# 以Transformers套件實作文字生成(Text Generation)功能

In [1]:
from transformers import pipeline

  from .autonotebook import tqdm as notebook_tqdm


In [2]:
text_generator = pipeline("text-generation")

No model was supplied, defaulted to gpt2 and revision 6c0e608 (https://huggingface.co/gpt2).
Using a pipeline without specifying a model name and revision in production is not recommended.
(…)ingface.co/gpt2/resolve/main/config.json: 100%|█████████████████████████████████| 665/665 [00:00<00:00, 332kB/s]
model.safetensors: 100%|████████████████████████████████████████████████████████| 548M/548M [00:13<00:00, 41.3MB/s]
(…)gpt2/resolve/main/generation_config.json: 100%|████████████████████████████████| 124/124 [00:00<00:00, 61.9kB/s]
(…)gingface.co/gpt2/resolve/main/vocab.json: 100%|████████████████████████████| 1.04M/1.04M [00:00<00:00, 1.64MB/s]
(…)gingface.co/gpt2/resolve/main/merges.txt: 100%|██████████████████████████████| 456k/456k [00:00<00:00, 5.60MB/s]
(…)face.co/gpt2/resolve/main/tokenizer.json: 100%|████████████████████████████| 1.36M/1.36M [00:00<00:00, 6.76MB/s]
Xformers is not installed correctly.
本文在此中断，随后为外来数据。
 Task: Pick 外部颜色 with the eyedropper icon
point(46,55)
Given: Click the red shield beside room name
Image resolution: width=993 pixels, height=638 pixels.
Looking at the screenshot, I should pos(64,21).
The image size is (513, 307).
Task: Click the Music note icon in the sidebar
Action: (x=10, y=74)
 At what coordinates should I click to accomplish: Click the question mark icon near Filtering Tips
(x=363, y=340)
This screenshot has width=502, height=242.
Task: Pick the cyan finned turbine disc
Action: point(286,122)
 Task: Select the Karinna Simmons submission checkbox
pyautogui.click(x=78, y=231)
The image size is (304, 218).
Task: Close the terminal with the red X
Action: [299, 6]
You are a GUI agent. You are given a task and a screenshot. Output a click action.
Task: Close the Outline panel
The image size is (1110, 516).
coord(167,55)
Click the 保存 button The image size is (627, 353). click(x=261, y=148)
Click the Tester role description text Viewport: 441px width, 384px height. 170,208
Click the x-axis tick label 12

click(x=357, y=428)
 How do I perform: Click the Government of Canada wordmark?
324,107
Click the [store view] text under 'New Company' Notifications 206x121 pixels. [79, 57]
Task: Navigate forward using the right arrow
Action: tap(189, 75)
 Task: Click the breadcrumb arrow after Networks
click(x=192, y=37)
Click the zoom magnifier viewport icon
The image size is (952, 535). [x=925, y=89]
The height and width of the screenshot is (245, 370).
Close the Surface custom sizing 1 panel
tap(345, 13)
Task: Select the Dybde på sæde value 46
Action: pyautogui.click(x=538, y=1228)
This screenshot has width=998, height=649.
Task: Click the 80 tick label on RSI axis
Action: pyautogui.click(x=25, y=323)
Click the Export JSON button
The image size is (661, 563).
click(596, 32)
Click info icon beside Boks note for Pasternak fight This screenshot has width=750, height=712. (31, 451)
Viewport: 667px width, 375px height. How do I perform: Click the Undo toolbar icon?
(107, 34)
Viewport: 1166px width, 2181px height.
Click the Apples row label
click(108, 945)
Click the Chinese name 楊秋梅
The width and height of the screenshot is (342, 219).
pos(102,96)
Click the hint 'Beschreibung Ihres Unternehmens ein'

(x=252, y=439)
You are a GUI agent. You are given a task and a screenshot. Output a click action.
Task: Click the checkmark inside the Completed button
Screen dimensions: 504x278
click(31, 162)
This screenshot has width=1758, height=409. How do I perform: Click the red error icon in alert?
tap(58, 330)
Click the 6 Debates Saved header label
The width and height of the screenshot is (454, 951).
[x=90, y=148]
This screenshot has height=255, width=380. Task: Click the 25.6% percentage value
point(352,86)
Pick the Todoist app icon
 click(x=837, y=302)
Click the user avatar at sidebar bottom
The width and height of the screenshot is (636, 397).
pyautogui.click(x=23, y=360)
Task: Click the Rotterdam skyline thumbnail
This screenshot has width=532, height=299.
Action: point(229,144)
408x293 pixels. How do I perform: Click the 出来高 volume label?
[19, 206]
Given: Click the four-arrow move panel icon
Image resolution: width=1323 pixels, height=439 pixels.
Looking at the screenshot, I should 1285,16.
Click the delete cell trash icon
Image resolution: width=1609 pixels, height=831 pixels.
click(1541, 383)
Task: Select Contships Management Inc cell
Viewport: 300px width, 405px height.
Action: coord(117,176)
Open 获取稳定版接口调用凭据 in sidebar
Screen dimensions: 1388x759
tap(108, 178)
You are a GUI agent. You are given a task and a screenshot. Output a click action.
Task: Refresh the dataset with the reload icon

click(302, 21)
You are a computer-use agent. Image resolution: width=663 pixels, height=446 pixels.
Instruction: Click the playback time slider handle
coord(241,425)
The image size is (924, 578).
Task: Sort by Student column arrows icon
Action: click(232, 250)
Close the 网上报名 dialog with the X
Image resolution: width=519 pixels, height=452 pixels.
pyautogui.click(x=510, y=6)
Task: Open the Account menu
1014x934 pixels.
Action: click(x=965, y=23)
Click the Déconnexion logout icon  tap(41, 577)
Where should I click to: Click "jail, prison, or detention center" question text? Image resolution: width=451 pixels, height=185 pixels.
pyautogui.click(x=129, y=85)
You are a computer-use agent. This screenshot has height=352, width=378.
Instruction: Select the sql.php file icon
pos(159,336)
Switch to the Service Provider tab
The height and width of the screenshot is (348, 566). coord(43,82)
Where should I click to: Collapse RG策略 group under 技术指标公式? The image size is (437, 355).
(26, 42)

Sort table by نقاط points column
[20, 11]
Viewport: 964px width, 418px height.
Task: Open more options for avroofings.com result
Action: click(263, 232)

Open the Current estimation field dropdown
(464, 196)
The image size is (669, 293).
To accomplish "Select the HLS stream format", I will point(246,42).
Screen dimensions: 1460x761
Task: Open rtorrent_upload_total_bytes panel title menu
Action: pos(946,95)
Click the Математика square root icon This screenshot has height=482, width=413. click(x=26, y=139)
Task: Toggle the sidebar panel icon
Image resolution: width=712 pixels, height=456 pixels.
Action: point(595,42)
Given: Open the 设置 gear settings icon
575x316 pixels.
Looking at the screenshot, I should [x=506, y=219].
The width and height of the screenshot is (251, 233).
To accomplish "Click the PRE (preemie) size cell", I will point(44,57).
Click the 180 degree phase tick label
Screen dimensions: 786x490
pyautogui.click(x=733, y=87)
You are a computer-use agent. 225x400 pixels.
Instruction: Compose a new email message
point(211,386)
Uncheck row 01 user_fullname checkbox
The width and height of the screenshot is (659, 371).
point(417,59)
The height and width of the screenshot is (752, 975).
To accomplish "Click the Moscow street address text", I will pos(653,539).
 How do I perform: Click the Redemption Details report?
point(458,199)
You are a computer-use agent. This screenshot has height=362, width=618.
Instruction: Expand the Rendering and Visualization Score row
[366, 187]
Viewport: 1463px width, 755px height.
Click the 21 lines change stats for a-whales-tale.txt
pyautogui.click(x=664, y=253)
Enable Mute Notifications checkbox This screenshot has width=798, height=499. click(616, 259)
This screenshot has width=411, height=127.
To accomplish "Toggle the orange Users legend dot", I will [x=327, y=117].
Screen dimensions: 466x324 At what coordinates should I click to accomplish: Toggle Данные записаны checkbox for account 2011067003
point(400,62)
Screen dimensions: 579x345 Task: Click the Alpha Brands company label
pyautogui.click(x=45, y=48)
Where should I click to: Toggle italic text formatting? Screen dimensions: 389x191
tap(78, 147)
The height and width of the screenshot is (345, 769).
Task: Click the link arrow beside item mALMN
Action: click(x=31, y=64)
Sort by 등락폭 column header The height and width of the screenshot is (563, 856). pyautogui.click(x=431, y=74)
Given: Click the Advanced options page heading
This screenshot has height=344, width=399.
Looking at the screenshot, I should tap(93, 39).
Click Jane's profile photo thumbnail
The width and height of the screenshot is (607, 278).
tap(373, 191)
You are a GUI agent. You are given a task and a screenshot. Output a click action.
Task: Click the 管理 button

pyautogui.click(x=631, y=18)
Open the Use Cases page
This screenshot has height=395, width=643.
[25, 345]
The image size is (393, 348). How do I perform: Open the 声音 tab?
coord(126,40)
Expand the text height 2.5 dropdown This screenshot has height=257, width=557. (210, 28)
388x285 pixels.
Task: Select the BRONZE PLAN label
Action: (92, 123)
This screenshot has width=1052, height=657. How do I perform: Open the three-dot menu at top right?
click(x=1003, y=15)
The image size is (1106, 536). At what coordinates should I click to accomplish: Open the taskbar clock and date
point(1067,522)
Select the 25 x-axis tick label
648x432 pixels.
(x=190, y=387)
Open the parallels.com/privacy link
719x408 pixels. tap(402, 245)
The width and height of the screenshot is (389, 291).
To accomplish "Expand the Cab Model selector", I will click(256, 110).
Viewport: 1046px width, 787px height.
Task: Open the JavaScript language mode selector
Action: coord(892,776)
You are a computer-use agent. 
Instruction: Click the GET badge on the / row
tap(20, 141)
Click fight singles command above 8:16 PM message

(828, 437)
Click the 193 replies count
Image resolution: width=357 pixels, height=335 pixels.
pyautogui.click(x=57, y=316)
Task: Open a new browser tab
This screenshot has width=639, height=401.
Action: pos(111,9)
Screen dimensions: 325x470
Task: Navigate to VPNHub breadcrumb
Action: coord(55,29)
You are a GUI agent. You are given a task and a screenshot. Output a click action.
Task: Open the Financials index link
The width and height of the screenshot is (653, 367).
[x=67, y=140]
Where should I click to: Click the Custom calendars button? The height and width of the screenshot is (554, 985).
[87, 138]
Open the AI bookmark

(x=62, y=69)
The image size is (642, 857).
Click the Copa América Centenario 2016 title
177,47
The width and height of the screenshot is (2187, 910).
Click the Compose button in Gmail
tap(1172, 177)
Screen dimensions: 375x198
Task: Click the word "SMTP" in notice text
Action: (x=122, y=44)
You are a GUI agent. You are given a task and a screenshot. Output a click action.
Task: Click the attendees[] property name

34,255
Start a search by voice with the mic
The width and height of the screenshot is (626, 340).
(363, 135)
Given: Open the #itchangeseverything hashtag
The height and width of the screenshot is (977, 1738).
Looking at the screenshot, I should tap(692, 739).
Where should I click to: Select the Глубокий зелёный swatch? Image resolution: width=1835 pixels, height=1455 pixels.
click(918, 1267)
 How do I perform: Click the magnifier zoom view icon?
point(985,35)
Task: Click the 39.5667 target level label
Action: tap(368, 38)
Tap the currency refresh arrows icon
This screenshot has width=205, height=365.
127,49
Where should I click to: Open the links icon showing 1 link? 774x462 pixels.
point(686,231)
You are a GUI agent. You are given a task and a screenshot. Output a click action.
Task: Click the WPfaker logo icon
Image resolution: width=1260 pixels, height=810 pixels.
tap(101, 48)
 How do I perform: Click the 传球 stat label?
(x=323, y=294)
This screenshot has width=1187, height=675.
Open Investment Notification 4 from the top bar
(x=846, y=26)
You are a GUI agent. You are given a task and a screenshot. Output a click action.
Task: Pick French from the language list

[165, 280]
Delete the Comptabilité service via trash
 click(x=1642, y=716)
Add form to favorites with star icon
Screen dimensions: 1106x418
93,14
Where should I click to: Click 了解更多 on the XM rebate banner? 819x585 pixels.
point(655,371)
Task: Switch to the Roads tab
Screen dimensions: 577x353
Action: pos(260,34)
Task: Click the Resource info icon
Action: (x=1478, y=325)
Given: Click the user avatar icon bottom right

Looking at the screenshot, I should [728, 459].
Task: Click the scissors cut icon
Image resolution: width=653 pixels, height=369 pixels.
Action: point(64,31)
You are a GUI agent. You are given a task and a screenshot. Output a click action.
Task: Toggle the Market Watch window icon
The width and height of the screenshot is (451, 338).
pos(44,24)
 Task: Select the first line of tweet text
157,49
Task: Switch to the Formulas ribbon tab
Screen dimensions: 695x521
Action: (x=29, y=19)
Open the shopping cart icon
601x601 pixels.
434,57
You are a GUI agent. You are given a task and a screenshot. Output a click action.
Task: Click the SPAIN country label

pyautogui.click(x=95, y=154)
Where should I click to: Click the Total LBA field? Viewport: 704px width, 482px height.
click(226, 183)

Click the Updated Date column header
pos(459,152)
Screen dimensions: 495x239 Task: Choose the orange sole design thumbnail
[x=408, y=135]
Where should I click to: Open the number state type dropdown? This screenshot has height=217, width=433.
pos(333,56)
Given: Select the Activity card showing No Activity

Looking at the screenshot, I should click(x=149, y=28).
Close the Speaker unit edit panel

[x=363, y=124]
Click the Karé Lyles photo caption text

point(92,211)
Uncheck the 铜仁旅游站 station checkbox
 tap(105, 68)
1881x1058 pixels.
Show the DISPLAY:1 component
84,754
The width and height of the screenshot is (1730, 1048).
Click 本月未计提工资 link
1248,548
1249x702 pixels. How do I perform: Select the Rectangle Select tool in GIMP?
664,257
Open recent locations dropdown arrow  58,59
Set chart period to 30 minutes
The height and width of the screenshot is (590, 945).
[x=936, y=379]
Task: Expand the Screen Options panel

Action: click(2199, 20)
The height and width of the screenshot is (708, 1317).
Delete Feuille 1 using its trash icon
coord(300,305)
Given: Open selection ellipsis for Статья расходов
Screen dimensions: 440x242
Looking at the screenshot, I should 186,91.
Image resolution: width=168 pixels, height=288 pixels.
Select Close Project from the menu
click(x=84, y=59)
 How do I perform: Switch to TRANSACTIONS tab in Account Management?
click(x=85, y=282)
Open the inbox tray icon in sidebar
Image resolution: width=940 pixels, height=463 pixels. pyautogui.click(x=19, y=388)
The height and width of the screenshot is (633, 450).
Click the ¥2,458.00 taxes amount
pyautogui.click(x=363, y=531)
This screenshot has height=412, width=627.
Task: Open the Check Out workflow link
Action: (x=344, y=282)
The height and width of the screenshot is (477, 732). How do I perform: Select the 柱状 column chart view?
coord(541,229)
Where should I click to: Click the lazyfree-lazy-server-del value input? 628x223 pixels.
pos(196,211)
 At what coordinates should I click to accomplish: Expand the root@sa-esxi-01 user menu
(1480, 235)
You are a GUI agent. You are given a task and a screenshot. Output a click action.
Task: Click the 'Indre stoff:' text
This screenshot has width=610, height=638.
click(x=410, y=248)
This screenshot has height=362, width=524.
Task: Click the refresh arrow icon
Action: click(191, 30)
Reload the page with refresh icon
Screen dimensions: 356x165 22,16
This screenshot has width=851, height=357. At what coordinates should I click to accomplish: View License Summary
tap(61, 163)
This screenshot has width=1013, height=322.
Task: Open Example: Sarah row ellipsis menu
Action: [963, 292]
If you want to use memory_efficient_attention to accelerate training use the f

In [4]:
print(text_generator("As far as I am concerned, I will", 
                     max_length=50, do_sample=False))

Setting `pad_token_id` to `eos_token_id`:50256 for open-end generation.


[{'generated_text': 'As far as I am concerned, I will be the first to admit that I am not a fan of the idea of a "free market." I think that the idea of a free market is a bit of a stretch. I think that the idea'}]


In [8]:
print(text_generator("As far as I am concerned, I will", 
                     max_length=50, do_sample=True))

Setting `pad_token_id` to `eos_token_id`:50256 for open-end generation.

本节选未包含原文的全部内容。